> [Work instructions] Find every line in the records below that contains the word "arrow" and copy each of those lines.

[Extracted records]
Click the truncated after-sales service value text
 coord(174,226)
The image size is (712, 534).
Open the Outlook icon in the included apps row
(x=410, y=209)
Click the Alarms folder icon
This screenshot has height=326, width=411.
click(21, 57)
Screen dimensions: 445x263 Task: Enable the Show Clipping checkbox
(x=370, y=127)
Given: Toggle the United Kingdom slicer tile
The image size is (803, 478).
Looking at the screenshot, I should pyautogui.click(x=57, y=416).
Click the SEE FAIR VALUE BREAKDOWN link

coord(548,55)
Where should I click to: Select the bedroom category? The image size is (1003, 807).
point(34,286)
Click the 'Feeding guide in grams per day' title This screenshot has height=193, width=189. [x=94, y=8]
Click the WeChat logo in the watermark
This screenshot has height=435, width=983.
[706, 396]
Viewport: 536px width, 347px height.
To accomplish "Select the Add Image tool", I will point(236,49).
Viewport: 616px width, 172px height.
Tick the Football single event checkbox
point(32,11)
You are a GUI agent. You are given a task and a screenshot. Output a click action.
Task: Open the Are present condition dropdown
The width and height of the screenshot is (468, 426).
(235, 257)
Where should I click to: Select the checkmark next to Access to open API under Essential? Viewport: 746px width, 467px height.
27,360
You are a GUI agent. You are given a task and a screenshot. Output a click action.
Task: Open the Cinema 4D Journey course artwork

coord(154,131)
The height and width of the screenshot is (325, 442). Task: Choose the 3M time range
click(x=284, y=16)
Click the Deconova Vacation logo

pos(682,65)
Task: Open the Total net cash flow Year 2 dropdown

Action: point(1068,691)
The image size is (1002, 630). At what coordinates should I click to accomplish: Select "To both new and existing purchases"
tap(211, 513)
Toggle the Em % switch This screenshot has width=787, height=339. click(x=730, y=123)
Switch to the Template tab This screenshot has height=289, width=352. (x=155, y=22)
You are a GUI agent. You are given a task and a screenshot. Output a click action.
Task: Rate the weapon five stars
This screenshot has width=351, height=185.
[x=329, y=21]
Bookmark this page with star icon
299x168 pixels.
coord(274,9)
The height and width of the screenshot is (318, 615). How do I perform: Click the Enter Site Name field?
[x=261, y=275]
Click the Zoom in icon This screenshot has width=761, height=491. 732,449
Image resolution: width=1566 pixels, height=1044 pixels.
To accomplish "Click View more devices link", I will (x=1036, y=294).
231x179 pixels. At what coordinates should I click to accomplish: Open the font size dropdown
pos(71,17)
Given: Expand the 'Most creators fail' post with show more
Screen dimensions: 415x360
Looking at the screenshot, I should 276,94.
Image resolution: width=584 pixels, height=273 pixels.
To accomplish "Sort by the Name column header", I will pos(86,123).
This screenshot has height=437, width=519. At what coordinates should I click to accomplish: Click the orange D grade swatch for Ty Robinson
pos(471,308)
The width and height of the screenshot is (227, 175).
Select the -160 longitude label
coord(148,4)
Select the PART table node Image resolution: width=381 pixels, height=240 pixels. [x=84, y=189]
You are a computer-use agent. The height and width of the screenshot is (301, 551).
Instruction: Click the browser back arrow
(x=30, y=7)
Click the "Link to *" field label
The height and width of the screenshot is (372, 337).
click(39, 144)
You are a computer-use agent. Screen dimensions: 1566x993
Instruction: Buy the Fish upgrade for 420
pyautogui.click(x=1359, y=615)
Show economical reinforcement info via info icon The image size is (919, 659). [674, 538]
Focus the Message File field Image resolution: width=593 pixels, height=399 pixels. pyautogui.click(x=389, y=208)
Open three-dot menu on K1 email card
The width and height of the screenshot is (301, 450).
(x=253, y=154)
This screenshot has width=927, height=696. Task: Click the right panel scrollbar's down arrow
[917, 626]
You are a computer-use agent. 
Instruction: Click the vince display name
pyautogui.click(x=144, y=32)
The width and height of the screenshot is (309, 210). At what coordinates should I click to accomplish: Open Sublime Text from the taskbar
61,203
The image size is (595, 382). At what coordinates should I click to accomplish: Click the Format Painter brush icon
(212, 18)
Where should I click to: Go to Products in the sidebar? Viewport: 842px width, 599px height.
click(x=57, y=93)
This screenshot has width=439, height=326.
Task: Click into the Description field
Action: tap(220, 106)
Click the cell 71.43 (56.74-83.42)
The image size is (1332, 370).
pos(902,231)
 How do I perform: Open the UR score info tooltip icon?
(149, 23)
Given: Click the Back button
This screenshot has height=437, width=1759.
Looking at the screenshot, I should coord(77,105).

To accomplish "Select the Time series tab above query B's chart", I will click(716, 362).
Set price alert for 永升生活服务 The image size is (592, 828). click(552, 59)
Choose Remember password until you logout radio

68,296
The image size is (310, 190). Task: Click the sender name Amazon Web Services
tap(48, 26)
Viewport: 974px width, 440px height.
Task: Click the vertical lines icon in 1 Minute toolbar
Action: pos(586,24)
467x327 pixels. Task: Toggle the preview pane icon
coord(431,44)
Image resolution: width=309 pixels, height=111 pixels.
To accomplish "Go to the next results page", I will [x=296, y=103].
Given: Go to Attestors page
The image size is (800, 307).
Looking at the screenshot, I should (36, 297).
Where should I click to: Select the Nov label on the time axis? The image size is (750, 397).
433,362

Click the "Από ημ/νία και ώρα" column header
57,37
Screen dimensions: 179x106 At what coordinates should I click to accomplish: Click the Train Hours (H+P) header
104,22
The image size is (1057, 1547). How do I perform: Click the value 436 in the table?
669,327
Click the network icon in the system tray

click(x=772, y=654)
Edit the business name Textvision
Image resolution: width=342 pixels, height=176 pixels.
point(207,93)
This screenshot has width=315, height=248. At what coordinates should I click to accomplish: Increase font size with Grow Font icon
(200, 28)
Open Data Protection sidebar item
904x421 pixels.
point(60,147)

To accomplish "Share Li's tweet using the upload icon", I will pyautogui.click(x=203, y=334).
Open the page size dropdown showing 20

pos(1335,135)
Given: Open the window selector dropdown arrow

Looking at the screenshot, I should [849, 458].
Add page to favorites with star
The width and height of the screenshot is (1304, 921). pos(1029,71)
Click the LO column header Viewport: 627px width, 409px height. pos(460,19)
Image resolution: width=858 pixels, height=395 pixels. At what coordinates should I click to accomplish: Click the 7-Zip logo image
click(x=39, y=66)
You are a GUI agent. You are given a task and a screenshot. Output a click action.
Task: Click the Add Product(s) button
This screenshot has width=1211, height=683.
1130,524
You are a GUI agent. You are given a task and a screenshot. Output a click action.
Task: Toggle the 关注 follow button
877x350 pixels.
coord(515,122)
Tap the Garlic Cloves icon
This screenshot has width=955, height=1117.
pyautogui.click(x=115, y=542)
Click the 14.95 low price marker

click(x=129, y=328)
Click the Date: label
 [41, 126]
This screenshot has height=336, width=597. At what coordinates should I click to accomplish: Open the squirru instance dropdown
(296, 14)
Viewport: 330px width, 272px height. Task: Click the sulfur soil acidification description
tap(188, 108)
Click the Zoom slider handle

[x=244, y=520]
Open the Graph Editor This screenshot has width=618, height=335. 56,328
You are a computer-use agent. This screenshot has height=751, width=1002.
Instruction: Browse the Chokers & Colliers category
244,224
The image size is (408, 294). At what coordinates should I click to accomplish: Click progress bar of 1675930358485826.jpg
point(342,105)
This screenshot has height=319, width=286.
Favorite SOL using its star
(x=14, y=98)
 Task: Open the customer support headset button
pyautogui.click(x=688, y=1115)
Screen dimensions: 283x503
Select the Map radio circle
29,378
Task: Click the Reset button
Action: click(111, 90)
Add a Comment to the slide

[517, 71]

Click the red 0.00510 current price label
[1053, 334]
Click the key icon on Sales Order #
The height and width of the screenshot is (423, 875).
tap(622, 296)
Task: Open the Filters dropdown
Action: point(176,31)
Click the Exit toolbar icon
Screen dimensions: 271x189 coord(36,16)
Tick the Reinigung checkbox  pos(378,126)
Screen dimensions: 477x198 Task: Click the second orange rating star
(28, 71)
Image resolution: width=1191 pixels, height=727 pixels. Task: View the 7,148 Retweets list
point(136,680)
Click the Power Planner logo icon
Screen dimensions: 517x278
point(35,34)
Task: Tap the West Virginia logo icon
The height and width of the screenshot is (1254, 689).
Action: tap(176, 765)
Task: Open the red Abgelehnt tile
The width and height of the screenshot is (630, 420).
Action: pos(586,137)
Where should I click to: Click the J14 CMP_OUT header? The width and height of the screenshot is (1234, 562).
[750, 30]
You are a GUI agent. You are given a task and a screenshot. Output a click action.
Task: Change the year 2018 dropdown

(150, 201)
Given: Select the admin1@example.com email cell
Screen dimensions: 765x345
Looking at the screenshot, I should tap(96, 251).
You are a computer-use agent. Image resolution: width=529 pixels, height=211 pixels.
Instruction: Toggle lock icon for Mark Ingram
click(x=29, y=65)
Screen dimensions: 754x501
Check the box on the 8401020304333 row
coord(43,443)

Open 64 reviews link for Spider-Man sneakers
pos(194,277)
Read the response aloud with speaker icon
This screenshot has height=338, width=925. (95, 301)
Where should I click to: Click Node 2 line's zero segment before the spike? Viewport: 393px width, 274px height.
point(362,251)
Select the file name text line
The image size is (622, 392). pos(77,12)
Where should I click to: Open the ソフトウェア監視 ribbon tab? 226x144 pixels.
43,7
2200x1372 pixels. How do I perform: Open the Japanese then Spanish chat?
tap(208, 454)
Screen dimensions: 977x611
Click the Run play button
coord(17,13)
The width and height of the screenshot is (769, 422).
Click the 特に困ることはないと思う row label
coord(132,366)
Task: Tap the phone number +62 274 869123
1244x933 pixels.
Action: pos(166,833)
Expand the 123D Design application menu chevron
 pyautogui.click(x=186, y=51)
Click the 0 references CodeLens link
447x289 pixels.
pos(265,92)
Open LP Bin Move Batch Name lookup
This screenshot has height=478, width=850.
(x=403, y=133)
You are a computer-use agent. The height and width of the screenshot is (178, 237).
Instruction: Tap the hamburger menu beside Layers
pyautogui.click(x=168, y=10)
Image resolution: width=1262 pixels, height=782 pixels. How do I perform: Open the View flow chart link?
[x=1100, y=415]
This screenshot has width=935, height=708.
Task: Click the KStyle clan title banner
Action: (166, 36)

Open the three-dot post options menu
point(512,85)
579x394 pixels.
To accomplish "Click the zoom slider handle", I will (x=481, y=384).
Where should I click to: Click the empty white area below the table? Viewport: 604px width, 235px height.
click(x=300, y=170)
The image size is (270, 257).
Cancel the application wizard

> [Exercise output]
Instruction: Click the browser back arrow
This screenshot has width=927, height=696. Task: Click the right panel scrollbar's down arrow
Given: Open the window selector dropdown arrow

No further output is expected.